Malak Jân fut aussi une musicienne talentueuse. Elle jouait du tanbûr et du setâr avec un touché délicat et distinct. Dans sa jeunesse, elle avait composé de nombreux poèmes décrivant les défis et vicissitudes du parcours spirituel. Aujourd’hui encore, ces poèmes sont parfois récités en guise de prière, individuelle ou collective, par des étudiants de la voie spirituelle. Assoiffée de connaissance, elle aimait étudier l’histoire, la géographie, le droit, la biologie, la psychologie, et la littérature, en particulier la poésie de Rûmi et de Hâfez. Dans la lignée de son père et de son frère, elle n’a jamais montré d’intérêt pour la politique, tout en restant au fait de l’actualité.

Suivant les instructions d’Ostad Elahi, elle a organisé dans les années 1960 des cours informels dont le but était de guider les femmes et d’initier chacun à l’éthique et à la spiritualité. Elle a montré comment l’on pouvait pratiquer, au quotidien, une spiritualité naturelle fondée sur la raison et la compréhension. Dans chaque défi de la vie, elle voyait un examen utile au développement de l’âme et elle encourageait son entourage à ne pas fuir ces précieux défis.  Elle disait souvent : « C’est dans la lutte que l’âme progresse, non dans l’indolence. Lorsque l’on aime son but, il faut accepter de lutter », ce qu’elle n’a elle-même cessé de faire à chaque instant. 

Elle se considérait avant tout comme une élève d’Ostad, suivant l’éthique de travail d’un élève assidu tout au long de sa vie. Elle n’hésitait pas à raconter ses leçons et expériences spirituelles, même les plus déconcertantes, de manière à renseigner les étudiants sur les hauts et les bas du parcours spirituel. Ostad dira d’elle en juin 1964 : « Ma sœur Jâni Jân (…) est au seuil de la Perfection. » Plus tard, il remarquera : « Jâni et moi ne faisons qu’un, corps et âme. » Cette parole a pris tout son sens lorsque Sheykh Jâni a assumé la responsabilité de la voie d’Ostad après le départ de ce dernier.

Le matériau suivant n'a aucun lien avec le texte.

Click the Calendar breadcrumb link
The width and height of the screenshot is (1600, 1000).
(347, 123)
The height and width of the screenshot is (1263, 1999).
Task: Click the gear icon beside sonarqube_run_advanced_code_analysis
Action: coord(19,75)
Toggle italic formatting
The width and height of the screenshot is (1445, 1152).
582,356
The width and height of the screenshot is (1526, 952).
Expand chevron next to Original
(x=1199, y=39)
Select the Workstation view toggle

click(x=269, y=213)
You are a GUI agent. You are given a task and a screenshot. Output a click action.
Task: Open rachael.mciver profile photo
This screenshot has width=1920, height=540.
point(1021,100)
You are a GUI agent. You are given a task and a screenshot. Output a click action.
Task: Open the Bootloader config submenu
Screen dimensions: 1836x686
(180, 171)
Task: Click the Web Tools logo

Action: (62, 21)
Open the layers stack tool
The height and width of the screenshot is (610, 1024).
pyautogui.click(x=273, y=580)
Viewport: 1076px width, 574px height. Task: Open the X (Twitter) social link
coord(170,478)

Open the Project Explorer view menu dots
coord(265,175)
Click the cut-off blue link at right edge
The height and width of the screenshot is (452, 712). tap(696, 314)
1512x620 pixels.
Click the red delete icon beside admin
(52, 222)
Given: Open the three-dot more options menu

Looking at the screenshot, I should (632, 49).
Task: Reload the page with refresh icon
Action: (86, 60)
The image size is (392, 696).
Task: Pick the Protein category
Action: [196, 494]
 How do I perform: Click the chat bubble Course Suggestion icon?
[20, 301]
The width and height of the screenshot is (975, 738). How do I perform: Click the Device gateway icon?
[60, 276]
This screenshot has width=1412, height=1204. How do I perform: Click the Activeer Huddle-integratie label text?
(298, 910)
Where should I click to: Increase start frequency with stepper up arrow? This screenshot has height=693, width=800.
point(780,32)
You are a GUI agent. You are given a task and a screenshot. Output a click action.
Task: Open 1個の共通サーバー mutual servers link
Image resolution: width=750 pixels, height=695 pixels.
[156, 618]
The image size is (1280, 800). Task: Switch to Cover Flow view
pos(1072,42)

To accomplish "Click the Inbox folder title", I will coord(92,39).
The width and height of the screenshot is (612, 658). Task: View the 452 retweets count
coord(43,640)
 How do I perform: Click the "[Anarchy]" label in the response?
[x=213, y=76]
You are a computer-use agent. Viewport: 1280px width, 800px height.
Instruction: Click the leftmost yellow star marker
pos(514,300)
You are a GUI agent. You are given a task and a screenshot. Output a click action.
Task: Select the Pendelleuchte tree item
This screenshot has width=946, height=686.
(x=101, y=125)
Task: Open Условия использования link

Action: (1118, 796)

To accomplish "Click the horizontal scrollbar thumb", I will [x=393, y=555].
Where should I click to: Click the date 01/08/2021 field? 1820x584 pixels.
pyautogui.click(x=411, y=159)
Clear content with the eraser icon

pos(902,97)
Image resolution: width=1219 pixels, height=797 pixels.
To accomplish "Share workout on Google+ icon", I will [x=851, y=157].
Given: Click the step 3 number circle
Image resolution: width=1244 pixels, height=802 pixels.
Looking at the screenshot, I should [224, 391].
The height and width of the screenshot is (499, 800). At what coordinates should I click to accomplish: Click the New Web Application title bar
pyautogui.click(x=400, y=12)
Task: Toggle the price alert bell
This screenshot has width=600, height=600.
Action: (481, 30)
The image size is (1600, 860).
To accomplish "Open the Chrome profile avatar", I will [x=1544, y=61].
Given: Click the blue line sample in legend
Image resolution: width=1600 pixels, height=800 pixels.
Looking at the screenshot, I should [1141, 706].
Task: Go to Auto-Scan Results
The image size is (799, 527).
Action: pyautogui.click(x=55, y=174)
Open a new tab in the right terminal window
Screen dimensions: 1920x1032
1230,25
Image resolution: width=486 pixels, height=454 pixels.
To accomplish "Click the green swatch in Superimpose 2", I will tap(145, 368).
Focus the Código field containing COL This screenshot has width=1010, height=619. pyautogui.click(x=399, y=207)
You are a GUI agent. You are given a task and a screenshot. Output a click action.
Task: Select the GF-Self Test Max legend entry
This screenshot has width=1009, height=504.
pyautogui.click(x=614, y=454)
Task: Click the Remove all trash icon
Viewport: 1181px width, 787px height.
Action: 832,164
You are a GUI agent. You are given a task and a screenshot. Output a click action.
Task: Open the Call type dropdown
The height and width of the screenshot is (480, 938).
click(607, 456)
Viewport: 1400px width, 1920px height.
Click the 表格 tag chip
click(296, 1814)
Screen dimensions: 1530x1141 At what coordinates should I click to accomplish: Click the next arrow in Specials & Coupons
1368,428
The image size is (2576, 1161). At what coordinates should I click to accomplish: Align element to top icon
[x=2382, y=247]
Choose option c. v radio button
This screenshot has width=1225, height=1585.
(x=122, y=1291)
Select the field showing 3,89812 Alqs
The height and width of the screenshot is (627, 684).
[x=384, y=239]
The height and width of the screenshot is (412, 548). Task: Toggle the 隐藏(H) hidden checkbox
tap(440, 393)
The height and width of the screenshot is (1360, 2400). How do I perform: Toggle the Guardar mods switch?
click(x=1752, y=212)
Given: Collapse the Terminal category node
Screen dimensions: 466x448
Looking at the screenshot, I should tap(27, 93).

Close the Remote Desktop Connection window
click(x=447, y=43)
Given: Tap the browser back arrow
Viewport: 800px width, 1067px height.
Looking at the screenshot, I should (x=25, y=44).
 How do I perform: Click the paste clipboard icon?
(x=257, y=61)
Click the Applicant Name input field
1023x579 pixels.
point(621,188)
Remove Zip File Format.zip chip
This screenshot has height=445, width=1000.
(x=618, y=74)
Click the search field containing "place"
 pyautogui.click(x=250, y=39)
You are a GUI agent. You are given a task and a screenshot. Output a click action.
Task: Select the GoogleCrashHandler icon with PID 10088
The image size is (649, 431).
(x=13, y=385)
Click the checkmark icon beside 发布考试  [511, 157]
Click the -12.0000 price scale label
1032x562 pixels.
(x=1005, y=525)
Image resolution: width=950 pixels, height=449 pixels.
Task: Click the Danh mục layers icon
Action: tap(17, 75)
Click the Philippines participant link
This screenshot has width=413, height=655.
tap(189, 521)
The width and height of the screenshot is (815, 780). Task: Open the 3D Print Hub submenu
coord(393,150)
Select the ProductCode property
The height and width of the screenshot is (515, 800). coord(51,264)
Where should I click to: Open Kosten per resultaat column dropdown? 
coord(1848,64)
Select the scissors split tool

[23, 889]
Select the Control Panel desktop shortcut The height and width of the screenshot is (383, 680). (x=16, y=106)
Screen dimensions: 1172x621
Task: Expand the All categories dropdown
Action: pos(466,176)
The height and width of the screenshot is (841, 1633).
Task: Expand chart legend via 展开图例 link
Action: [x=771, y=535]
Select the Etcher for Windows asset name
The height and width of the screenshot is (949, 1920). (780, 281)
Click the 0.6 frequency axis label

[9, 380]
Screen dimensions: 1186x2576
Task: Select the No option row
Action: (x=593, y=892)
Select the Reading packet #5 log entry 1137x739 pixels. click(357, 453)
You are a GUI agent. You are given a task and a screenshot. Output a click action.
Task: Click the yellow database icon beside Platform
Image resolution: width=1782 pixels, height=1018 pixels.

Les classes dont Ostad Elahi avait confié la responsabilité à Sheykh Jâni se sont poursuivies après le décès de cette dernière. Les habitants de son village natal, qui ont surnommé leur village « le village des philosophes » du fait des nombreuses personnalités spirituelles y ayant résidé, discutent encore régulièrement de sujets abordés par Sheykh Jâni, tels la nature de nos droits et de nos responsabilités, les subtilités de la justice divine, les rôles du libre-arbitre et du déterminisme, ou encore l’acquisition des vertus.

Malak Jân a étudié et pratiqué les enseignements éthiques et spirituels d’Ostad dans un cadre pourtant peu propice à la modernité et à la réception de tels enseignements, le tout en restant altruiste et pleine de compassion. Ce fut là son génie, et peut-être le plus grand miracle qu’elle ait réalisé.